[RECORDS FOR THIS TASK]

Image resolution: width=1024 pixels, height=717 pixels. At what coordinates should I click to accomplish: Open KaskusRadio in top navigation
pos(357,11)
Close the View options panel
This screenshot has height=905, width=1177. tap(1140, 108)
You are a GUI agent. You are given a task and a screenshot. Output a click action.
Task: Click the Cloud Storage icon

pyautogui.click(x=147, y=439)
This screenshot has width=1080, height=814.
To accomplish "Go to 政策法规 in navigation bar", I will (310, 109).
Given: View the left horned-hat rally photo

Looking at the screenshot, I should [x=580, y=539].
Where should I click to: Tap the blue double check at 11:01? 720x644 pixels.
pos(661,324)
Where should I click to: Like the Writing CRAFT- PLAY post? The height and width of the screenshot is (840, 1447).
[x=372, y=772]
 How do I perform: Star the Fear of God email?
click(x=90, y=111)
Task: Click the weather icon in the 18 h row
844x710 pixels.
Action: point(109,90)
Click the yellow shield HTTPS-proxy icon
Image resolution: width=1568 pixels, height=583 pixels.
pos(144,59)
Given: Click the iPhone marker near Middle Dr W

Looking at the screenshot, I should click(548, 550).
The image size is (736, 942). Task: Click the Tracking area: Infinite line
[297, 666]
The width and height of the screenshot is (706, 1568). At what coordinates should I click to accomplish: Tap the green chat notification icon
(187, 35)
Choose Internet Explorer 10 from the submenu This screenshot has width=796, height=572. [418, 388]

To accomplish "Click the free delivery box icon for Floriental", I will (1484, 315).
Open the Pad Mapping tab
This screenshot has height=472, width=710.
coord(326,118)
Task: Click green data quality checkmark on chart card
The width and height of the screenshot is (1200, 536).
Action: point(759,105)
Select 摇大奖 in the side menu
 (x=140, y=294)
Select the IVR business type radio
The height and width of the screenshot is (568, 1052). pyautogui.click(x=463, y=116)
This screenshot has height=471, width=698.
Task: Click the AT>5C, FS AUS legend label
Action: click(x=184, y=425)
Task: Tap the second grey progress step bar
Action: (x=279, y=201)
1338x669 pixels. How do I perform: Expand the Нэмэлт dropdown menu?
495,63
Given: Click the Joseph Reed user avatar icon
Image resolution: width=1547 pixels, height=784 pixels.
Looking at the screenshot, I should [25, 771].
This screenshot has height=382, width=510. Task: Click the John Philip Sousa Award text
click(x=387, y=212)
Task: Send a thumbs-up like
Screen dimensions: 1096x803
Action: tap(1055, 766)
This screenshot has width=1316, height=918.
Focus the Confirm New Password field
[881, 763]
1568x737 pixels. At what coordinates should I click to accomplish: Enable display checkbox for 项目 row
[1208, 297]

[/RECORDS FOR THIS TASK]

## EXERCISE REQUIREMENTS
Every line between the one that contains "Select the IVR business type radio" and the last line of the listing, both included, should be retyped exactly, with nothing else added.

## ANSWER TO THE EXERCISE
Select the IVR business type radio
The height and width of the screenshot is (568, 1052). pyautogui.click(x=463, y=116)
This screenshot has height=471, width=698.
Task: Click the AT>5C, FS AUS legend label
Action: click(x=184, y=425)
Task: Tap the second grey progress step bar
Action: (x=279, y=201)
1338x669 pixels. How do I perform: Expand the Нэмэлт dropdown menu?
495,63
Given: Click the Joseph Reed user avatar icon
Image resolution: width=1547 pixels, height=784 pixels.
Looking at the screenshot, I should [25, 771].
This screenshot has height=382, width=510. Task: Click the John Philip Sousa Award text
click(x=387, y=212)
Task: Send a thumbs-up like
Screen dimensions: 1096x803
Action: tap(1055, 766)
This screenshot has width=1316, height=918.
Focus the Confirm New Password field
[881, 763]
1568x737 pixels. At what coordinates should I click to accomplish: Enable display checkbox for 项目 row
[1208, 297]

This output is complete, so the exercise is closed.